Apparently the first appellate court decision which endeavored to construe the meaning of the term “waterproof cloth” is United States v. Brown, & Eadie, 136 Fed. 550, T.D. 26124, Circuit Court of Appeals, Second Circuit, which involved the Tariff Act of 1890. The waterproof cloth designation under that Act was not limited to any particular fiber. In that case the importation consisted of woolen cloth which was processed with wax to make it water repellant. The material, used to make rainwear garments, was called “cravenette cloth” [24]*24and was commercially known to be waterproof. The court, in holding the merchandise to be “waterproof cloth,” said:

* * * Cravenette is not absolutely waterproof; in tbis respect it resembles gossamer rubber cloth and other materials universally recognized as waterproof. Few so-called, waterproof cloths are absolutely impervious to water. Practically and relatively cravenette is waterproof. It would offer slight protection to a sailor constantly dashed with spray on the deck of a storm-tossed vessel, but it would be a fair substitute for an umbrella and would keep the wearer dry in an ordinary shower of rain. Many so-called fireproof buildings disappeared in the conflagration which recently swept over Baltimore and it is probably true that cravenette cloth would furnish inadequate protection in an unusually severe downpour of rain. Nevertheless for all ordinary uses it is waterproof and that term is properly used in describing it. [Italics added.]

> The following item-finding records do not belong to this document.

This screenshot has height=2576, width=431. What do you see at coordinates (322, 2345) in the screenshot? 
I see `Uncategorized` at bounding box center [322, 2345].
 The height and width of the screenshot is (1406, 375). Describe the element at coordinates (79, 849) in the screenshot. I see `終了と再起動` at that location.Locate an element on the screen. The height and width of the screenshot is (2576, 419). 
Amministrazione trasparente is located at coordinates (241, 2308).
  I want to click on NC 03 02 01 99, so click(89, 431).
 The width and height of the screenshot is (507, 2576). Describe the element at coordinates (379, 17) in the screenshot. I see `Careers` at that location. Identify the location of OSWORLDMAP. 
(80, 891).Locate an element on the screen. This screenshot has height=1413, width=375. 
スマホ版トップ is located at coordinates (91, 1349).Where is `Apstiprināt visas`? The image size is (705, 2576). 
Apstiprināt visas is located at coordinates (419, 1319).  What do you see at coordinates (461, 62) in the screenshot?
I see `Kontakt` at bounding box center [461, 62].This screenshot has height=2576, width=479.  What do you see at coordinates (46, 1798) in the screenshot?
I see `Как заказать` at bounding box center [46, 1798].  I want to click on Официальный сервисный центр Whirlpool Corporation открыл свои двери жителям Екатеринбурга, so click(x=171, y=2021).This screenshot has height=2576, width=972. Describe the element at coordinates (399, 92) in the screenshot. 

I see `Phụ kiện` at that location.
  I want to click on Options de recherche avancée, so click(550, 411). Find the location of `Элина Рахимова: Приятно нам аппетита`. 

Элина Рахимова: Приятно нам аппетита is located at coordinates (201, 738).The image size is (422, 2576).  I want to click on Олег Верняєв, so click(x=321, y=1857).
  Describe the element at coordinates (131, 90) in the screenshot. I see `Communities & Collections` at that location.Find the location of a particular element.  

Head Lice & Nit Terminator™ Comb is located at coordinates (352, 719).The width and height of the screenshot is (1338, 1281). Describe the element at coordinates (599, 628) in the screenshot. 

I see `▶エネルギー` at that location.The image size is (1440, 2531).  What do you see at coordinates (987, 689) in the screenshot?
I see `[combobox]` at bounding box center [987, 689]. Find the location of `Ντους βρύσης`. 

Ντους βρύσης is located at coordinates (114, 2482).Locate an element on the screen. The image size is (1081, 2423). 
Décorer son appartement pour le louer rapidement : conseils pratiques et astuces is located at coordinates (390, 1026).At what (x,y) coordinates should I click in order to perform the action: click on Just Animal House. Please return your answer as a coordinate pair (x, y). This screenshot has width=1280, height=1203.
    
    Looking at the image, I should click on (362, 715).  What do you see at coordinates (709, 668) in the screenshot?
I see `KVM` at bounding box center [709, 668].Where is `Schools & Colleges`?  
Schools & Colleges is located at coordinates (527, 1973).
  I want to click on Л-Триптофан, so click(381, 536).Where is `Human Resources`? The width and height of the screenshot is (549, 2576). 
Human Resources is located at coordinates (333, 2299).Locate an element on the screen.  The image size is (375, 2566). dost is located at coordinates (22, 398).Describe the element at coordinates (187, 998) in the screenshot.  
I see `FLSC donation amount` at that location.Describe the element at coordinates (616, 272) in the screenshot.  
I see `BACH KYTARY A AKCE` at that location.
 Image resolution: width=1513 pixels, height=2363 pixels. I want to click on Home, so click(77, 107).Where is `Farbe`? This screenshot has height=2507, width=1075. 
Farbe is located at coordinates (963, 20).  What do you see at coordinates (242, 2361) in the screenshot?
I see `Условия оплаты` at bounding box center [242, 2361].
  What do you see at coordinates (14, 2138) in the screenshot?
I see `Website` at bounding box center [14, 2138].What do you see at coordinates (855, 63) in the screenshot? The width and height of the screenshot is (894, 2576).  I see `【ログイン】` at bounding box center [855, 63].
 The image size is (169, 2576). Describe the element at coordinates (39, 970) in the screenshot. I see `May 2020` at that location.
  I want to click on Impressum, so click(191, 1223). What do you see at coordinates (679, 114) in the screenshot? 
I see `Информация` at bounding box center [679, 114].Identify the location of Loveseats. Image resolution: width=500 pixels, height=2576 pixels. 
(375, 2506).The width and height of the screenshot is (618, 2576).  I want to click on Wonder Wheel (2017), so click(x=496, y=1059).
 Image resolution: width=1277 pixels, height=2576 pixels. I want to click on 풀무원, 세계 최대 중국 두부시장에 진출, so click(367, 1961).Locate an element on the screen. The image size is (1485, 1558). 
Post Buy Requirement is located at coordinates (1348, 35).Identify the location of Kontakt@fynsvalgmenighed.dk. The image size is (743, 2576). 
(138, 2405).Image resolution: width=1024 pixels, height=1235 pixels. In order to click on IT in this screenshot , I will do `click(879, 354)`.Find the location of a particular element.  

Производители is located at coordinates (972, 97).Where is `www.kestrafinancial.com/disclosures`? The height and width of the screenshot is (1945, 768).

In the case of United States v. Hudson Forwarding & Shipping Co., 18 CCPA 258, T.D. 44427, this court construed the meaning of waterproof cloth under paragraph 907 of the Tariff Act of 1922. That case involved the importation of cotton fabric coated on both sides with cotton fibers adhered with a mucilaginous substance in such a way as to simulate lizard skin, the goods being intended for use as trimming for ladies’ dresses. It had not been intentionally processed to impart waterproofing properties.